Document extract →
.....
I am frankly surprised and with all of the information revealed, it doesn't make sense.


----------



## Atthatday (Nov 21, 2018)

I think he’s innocent.


----------



## Transformer (Nov 21, 2018)

shawnyblazes said:


> I am frankly surprised and with all of the information revealed, it doesn't make sense.




How about pro prosecutor bias reporting.


----------



## discodumpling (Nov 22, 2018)

I still think hes innocent. They found a simple dude to pin it on and hes young, poor, vulnerable and quite frankly much of this story doesn't make sense. 
Who travels on PT from BK to Howard Beach Queens to "think" things through? And ends up grabbing a random chick and brutalizing her? Why'd her Dad know exactly where to locate the body? 
I promise yall Black people dont go to Hwd Beach less we have business to attend to over there. They dont like us...and we dont like them. It's been like that since before they killed that Trini boy back in the day. It is Italian mob territory and there is nothing inviting about that neighborhood. 
I used to teach senior yoga to the old Italians back there for a time, so they put some respect on my name cause I taught their Nonna or whatever...but most Black folks ain't randomly going to Hwd. Beach to think ish out. I pray for this young man to have a favorable outcome.


----------



## nysister (Nov 22, 2018)

I totally agree with you.

Where from Brooklyn was he supposed to be traveling from? Not that I think he's guilty, but parts are walkable to HB, I lived on the boder as a kid. However like you said, no Black person (even of limited mental capability) would be likely to go there. Those folks are Sopprano-style savages that other Italians would talk bad about. 

Remember the stench from the bodies the mob used to dump in Jamaica Bay? Ugh, I can still conjur up that smell. {Shivers}



discodumpling said:


> I still think hes innocent. They found a simple dude to pin it on and hes young, poor, vulnerable and quite frankly much of this story doesn't make sense.
.....
Source data →
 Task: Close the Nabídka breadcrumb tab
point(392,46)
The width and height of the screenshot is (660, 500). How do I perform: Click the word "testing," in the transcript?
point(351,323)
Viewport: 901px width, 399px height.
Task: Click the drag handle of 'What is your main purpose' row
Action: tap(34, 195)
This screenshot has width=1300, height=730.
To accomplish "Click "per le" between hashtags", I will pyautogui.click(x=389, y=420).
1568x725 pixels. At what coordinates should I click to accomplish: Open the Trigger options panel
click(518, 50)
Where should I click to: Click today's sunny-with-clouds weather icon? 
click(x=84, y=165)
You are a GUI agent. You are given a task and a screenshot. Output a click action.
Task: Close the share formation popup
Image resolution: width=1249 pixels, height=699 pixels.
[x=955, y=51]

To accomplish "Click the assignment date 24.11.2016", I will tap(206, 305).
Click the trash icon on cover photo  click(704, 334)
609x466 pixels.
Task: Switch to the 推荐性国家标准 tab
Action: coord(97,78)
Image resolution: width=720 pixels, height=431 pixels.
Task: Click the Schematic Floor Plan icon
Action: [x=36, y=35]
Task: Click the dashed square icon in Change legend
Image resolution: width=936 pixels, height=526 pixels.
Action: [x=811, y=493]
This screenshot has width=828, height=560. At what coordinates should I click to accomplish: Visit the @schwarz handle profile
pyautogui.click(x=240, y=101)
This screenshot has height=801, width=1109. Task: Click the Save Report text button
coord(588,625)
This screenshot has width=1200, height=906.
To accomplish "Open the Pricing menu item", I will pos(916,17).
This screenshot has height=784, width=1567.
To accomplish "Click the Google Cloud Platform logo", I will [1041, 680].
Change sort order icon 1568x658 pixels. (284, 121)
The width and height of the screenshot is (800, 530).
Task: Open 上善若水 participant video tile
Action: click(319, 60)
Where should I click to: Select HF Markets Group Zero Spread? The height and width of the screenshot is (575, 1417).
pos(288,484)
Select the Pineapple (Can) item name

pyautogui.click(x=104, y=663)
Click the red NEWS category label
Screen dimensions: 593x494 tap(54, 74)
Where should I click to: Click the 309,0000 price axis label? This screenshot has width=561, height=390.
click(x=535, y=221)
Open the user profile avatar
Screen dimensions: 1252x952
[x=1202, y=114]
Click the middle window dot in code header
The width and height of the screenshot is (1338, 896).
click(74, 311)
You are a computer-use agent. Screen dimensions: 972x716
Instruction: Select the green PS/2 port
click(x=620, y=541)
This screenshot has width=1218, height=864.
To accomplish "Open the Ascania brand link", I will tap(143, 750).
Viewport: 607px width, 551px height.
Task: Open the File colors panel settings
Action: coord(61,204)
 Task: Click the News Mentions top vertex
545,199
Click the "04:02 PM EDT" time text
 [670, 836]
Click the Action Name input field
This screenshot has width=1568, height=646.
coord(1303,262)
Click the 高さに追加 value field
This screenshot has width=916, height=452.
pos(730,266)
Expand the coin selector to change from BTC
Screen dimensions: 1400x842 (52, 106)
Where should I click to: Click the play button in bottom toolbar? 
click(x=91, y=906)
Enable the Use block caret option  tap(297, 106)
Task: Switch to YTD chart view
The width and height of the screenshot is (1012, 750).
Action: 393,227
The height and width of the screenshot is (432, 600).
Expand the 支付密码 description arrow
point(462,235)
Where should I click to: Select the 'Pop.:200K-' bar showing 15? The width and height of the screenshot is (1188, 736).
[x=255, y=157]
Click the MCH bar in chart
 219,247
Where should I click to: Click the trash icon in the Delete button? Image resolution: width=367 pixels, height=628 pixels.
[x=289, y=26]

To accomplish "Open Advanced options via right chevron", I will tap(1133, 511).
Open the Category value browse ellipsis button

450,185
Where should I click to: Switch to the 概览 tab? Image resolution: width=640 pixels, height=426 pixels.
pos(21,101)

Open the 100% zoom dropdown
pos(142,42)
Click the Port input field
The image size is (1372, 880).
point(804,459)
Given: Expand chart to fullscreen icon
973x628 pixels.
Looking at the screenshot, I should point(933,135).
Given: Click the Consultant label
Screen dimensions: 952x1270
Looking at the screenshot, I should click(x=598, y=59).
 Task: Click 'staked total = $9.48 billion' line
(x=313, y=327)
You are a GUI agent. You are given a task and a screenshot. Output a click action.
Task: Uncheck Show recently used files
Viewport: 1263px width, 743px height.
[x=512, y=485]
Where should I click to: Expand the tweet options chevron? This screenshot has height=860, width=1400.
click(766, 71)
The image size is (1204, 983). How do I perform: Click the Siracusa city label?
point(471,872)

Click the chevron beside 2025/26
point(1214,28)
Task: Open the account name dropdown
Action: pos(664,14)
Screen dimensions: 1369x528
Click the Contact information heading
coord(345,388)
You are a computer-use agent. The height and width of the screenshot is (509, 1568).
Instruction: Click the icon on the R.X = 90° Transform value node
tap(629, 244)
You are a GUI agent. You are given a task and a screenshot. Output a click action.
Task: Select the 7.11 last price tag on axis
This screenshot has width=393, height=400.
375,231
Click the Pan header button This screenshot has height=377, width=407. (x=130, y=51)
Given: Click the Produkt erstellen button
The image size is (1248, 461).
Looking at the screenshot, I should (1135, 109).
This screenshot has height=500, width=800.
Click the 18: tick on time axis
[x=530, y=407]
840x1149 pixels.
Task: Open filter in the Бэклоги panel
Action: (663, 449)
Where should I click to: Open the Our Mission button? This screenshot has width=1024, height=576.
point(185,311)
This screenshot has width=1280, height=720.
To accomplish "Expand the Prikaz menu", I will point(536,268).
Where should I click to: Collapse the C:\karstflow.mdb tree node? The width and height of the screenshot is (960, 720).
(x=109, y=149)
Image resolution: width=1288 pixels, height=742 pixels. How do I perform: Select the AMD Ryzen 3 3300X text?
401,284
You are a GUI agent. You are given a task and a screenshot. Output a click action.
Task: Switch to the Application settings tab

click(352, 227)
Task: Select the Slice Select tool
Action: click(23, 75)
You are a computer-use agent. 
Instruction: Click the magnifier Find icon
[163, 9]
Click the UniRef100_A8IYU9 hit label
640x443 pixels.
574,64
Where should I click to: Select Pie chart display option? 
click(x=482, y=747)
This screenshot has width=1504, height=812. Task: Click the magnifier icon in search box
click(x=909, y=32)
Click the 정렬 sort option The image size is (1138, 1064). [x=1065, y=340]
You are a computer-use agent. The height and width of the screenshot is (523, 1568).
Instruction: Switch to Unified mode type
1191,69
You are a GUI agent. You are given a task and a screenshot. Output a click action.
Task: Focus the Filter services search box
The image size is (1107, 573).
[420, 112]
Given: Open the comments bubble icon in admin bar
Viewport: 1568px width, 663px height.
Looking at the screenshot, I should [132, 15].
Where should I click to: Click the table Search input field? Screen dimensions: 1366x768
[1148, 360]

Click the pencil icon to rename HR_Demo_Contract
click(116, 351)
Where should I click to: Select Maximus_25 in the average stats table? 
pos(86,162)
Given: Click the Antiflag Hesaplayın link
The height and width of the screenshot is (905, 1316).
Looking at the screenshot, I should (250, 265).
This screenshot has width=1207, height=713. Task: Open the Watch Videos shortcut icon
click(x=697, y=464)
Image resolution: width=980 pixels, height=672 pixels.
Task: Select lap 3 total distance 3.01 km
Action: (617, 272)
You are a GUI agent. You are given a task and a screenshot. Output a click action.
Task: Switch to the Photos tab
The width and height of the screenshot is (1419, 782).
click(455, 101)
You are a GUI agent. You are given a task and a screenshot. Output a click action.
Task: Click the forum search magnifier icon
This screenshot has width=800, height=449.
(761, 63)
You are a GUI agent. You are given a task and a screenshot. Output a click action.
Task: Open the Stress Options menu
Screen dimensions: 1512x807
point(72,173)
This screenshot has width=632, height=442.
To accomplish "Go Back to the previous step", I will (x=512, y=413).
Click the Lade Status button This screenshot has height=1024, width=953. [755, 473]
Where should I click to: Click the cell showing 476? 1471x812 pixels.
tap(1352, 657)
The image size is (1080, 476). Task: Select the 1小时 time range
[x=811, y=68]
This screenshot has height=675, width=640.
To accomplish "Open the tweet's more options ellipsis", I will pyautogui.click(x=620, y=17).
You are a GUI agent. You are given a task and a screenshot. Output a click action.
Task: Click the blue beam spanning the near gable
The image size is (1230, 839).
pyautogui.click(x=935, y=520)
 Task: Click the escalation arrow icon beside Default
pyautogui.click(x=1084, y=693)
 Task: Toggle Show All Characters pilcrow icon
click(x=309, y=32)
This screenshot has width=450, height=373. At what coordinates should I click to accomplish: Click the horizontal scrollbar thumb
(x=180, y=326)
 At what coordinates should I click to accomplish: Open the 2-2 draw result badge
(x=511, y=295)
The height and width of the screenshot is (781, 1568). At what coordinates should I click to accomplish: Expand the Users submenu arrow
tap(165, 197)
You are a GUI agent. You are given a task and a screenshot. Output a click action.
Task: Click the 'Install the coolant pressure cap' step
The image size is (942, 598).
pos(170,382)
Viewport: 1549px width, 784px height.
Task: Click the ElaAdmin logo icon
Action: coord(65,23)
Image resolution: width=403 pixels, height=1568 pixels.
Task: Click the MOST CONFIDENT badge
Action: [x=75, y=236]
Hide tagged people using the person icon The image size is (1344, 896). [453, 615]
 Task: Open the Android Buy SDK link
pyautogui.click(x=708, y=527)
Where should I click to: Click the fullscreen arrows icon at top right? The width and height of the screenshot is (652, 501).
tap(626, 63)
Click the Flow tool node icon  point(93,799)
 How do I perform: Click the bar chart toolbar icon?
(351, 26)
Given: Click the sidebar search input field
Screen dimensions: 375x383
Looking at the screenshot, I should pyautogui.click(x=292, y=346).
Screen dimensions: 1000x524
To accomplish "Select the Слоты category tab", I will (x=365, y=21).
.....
Task A → List every username that heads a post in the forum thread, and give the date shown with each.
Task B → In the forum thread, what does discodumpling say they used to teach in Howard Beach?
Task C → Continue the forum thread with the next post.

Reply A →
Atthatday (Nov 21, 2018)
Transformer (Nov 21, 2018)
discodumpling (Nov 22, 2018)
nysister (Nov 22, 2018)

Reply B → Senior yoga to the old Italians there.

Reply C →
> Who travels on PT from BK to Howard Beach Queens to "think" things through? And ends up grabbing a random chick and brutalizing her? Why'd her Dad know exactly where to locate the body?
> I promise yall Black people dont go to Hwd Beach less we have business to attend to over there. They dont like us...and we dont like them. It's been like that since before they killed that Trini boy back in the day. It is Italian mob territory and there is nothing inviting about that neighborhood.
> I used to teach senior yoga to the old Italians back there for a time, so they put some respect on my name cause I taught their Nonna or whatever...but most Black folks ain't randomly going to Hwd. Beach to think ish out. I pray for this young man to have a favorable outcome.


----------



## nysister (Nov 22, 2018)

Regarding the poor young woman, that was either her Dad or someone she broke up with. In these situations it's highly likely it was someone she knew, and someone that knew her well.


----------



## intellectualuva (Nov 22, 2018)

When they said DNA 50-11 times, I just knew they found semen or something concrete. smh. 

Videotaped confessions have been proven time and time again to be false in many cases. Folks say whatever someone wants to hear, especially if they are being fed information while they are being interrogated for hours on end. 

This guy being impaired would have been easy to manipulate and get a quick win. Plus his race fits their narrative.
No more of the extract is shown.